Content starts
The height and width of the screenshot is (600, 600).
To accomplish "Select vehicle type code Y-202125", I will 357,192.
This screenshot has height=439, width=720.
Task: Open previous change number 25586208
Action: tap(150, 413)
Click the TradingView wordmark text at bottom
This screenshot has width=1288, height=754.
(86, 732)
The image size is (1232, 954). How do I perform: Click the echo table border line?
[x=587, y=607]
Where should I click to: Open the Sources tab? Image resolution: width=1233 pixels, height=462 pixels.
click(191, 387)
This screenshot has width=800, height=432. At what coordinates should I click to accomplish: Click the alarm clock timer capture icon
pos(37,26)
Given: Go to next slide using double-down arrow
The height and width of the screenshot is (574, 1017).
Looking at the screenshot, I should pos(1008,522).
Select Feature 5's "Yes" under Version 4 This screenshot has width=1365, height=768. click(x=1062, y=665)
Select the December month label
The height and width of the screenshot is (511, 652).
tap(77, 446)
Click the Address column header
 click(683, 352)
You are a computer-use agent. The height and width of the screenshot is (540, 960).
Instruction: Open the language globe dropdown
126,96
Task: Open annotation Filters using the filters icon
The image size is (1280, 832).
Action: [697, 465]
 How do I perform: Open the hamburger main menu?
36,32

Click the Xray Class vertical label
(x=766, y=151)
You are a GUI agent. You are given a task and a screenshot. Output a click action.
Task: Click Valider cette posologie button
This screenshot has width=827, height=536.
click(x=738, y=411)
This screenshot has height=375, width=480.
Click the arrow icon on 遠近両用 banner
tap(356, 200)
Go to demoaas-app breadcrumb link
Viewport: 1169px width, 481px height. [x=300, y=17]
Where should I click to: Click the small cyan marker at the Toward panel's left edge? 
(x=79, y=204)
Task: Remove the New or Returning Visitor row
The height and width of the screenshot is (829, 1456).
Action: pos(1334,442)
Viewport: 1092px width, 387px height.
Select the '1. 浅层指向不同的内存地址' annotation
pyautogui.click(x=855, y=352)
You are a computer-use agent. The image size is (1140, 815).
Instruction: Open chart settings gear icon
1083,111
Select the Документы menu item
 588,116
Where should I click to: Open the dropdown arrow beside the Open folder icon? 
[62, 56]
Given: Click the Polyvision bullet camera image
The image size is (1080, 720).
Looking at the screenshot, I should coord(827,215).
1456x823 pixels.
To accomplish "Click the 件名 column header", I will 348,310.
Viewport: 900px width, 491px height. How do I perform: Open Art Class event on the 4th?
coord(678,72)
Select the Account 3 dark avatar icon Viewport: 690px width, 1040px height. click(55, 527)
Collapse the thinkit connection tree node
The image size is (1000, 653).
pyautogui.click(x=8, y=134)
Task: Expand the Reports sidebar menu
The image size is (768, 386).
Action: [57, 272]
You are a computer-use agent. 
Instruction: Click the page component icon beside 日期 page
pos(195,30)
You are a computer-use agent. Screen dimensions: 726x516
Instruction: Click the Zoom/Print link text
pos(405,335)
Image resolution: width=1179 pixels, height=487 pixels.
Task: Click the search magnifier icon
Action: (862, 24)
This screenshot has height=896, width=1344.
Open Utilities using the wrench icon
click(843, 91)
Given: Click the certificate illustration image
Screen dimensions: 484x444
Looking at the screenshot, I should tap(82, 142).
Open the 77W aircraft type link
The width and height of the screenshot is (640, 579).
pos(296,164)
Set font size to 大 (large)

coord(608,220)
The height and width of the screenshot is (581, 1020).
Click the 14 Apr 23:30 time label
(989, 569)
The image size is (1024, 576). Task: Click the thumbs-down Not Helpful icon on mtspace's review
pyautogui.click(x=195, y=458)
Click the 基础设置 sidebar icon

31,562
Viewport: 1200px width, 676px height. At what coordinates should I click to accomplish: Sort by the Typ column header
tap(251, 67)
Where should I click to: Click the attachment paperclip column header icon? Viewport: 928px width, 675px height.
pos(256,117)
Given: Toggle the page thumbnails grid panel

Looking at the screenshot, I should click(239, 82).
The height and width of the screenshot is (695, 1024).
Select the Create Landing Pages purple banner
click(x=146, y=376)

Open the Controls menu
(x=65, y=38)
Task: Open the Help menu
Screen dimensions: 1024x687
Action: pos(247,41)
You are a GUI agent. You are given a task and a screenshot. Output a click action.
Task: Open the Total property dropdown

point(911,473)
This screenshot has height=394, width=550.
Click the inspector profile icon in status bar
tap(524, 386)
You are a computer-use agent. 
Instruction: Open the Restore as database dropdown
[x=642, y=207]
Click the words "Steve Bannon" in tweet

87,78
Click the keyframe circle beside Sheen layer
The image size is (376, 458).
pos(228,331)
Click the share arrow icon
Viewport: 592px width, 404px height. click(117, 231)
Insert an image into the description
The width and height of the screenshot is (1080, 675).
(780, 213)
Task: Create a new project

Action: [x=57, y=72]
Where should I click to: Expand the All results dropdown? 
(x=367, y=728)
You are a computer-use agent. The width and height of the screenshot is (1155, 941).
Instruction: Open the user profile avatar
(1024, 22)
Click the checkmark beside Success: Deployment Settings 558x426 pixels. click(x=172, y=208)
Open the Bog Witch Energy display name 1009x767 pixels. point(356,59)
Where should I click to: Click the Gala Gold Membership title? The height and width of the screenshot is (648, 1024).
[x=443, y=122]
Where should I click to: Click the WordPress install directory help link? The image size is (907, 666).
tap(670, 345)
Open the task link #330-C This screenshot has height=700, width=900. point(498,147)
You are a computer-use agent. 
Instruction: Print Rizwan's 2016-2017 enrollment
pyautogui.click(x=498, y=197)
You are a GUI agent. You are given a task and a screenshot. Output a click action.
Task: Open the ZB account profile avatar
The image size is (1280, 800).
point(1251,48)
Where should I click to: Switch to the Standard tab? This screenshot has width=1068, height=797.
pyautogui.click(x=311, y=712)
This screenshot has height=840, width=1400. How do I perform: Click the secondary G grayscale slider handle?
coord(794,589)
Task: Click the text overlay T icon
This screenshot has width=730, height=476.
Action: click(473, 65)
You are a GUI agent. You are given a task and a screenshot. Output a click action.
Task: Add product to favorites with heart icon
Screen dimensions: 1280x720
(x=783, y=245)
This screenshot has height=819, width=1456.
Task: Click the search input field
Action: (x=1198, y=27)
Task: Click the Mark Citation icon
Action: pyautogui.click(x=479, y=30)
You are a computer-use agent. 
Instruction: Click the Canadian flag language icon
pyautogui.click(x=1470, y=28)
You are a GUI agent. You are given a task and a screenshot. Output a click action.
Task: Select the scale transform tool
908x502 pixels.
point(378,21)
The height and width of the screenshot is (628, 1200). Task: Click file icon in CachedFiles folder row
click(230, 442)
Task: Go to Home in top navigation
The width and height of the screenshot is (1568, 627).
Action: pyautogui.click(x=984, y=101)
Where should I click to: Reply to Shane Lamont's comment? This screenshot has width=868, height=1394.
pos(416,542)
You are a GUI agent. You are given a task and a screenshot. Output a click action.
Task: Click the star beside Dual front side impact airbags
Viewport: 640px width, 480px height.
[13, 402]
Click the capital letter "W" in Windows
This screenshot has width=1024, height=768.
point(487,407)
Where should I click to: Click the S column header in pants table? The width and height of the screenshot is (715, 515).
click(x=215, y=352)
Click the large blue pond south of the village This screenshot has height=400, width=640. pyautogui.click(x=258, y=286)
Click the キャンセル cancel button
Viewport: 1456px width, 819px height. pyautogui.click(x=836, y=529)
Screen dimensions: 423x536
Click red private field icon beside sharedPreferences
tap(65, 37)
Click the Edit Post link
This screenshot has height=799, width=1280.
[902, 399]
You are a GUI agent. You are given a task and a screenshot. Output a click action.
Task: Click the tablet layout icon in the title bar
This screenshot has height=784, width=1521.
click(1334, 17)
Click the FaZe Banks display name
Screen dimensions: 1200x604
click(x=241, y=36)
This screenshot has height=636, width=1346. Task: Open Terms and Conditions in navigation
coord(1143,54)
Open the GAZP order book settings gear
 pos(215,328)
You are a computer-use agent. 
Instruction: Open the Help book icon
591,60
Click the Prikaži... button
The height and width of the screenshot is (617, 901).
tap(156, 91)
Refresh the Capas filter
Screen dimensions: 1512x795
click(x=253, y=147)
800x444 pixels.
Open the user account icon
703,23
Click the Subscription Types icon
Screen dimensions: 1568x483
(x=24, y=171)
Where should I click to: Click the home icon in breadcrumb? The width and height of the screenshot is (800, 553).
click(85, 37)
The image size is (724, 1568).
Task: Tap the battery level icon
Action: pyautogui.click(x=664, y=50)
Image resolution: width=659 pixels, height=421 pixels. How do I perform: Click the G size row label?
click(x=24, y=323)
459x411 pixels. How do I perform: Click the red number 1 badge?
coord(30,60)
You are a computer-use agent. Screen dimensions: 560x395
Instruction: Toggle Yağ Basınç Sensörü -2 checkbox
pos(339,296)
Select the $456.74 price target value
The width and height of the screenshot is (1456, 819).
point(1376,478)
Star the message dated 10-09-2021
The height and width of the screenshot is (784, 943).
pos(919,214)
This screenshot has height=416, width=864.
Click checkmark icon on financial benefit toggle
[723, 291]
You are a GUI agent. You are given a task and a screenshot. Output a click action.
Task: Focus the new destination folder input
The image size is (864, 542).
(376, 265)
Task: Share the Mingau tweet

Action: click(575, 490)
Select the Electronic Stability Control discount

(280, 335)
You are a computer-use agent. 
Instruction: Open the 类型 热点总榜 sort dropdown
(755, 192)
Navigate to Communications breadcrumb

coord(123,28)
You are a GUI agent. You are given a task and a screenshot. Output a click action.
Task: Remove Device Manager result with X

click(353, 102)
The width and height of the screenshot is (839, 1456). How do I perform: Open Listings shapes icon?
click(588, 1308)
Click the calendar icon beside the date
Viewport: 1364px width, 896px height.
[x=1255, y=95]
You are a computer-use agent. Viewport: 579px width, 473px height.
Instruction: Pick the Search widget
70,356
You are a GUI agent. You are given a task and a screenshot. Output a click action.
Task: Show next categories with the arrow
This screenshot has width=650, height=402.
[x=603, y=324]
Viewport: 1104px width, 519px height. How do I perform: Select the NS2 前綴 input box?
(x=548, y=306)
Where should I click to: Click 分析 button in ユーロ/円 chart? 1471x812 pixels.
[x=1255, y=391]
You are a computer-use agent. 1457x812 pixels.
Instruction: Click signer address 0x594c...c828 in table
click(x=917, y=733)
Content ends
EXERCISE DESCRIPTION => An exact copy of the lines above, from the one containing "Task: Click the text overlay T icon" down to the one containing "Task: Add product" and including both, is the whole answer; retype it and nothing else.

ANSWER FOR THE TASK =>
Task: Click the text overlay T icon
This screenshot has width=730, height=476.
Action: click(473, 65)
You are a GUI agent. You are given a task and a screenshot. Output a click action.
Task: Add product to favorites with heart icon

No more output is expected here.